Early life and college career
Hampson was born and raised in Reno, Nevada, and attended Reno High School. He played both basketball and baseball for the Huskies, and hit .469 in three years as a varsity player with 418 hits and 158 runs scored and was a two-time All-State selection as Reno won the Northern Nevada 4A Region baseball champion as a junior and senior. After his senior year, Hampson was drafted by the Washington Nationals in the 26th round 2013 Major League Baseball draft, but opted not to sign and instead play college baseball at Long Beach State.

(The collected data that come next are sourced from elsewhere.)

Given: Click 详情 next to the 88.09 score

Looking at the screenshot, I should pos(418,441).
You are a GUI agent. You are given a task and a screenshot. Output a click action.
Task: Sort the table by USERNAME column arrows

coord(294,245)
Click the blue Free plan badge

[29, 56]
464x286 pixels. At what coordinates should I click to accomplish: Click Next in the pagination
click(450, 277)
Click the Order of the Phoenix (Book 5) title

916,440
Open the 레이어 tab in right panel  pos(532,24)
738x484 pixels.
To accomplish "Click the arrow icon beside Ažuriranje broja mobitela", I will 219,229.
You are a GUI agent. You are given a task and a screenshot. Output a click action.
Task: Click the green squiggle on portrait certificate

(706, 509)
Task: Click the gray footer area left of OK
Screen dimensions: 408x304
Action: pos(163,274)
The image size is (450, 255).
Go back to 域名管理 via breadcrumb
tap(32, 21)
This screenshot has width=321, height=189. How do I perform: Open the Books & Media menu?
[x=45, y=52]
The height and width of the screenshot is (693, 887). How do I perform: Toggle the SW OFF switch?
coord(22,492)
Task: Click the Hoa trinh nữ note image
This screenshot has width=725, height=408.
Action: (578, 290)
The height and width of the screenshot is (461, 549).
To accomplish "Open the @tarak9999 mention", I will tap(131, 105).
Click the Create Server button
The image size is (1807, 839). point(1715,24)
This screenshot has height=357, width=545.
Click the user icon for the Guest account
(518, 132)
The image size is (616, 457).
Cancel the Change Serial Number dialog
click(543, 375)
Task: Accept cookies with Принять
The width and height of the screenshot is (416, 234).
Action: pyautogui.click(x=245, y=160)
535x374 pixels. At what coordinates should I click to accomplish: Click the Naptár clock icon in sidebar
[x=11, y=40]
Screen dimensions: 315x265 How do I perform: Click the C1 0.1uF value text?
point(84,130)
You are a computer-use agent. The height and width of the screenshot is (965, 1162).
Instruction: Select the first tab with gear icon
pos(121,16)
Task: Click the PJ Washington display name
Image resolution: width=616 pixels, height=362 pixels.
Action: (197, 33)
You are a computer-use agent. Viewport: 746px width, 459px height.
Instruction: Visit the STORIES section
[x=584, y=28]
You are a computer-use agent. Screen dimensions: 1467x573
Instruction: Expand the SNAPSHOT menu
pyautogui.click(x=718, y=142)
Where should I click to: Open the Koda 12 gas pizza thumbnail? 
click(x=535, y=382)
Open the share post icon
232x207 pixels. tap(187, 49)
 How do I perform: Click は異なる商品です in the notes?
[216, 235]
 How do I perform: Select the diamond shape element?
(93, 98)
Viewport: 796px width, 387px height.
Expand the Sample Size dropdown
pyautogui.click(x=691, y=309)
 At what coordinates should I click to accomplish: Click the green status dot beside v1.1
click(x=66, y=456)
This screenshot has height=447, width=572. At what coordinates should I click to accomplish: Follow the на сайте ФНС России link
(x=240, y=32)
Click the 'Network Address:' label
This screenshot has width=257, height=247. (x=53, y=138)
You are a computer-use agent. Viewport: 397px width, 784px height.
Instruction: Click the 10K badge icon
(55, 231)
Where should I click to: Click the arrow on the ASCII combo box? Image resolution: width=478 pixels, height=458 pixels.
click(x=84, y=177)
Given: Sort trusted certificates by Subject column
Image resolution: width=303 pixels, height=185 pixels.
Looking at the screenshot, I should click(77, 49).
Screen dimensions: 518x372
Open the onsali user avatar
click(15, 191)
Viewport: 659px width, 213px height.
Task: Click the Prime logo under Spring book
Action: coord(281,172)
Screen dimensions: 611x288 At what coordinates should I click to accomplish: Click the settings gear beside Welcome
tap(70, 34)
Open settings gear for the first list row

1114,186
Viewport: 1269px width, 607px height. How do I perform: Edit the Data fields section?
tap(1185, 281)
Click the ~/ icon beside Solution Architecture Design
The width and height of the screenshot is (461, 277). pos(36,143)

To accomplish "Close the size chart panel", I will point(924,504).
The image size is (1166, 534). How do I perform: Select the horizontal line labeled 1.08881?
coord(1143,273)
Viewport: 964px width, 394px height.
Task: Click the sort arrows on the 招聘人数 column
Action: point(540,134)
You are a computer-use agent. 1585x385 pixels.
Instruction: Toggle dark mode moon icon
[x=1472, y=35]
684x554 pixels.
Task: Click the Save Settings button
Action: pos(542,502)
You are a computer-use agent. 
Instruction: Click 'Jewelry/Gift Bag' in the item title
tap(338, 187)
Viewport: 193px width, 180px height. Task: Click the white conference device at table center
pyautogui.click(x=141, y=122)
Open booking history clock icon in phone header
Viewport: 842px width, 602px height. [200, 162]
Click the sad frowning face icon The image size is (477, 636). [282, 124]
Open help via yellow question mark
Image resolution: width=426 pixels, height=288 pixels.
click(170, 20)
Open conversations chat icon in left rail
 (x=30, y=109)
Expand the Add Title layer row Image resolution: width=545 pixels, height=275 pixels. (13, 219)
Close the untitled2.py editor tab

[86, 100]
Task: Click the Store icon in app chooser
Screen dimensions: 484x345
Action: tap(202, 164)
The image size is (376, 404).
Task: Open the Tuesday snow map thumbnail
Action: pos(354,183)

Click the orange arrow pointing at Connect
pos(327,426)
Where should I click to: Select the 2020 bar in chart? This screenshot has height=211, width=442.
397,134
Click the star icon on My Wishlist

Hampson played three seasons for the Dirtbags, and was named the Big West Conference Field Freshman of the Year in 2014 and the conference Defensive Player of the Year in 2016. He was a .303 hitter over the course of his collegiate career with 213 hits (seventh-most in school history) and 50 stolen bases (third-most). After the 2014 and 2015 seasons, he played collegiate summer baseball with the Chatham Anglers of the Cape Cod Baseball League.

Professional career

Colorado Rockies
Hampson was drafted by the Colorado Rockies in the 3rd round of the 2016 Major League Baseball draft.  He signed and spent his first professional season with the Boise Hawks where he batted .301 with two home runs, 44 RBIs and 36 stolen bases. He was named the 19th best prospect in the Rockies system prior to the 2017 season. In 2017, he played for the Lancaster JetHawks, posting a .326 batting average with eight home runs, seventy RBIs and 51 stolen bases.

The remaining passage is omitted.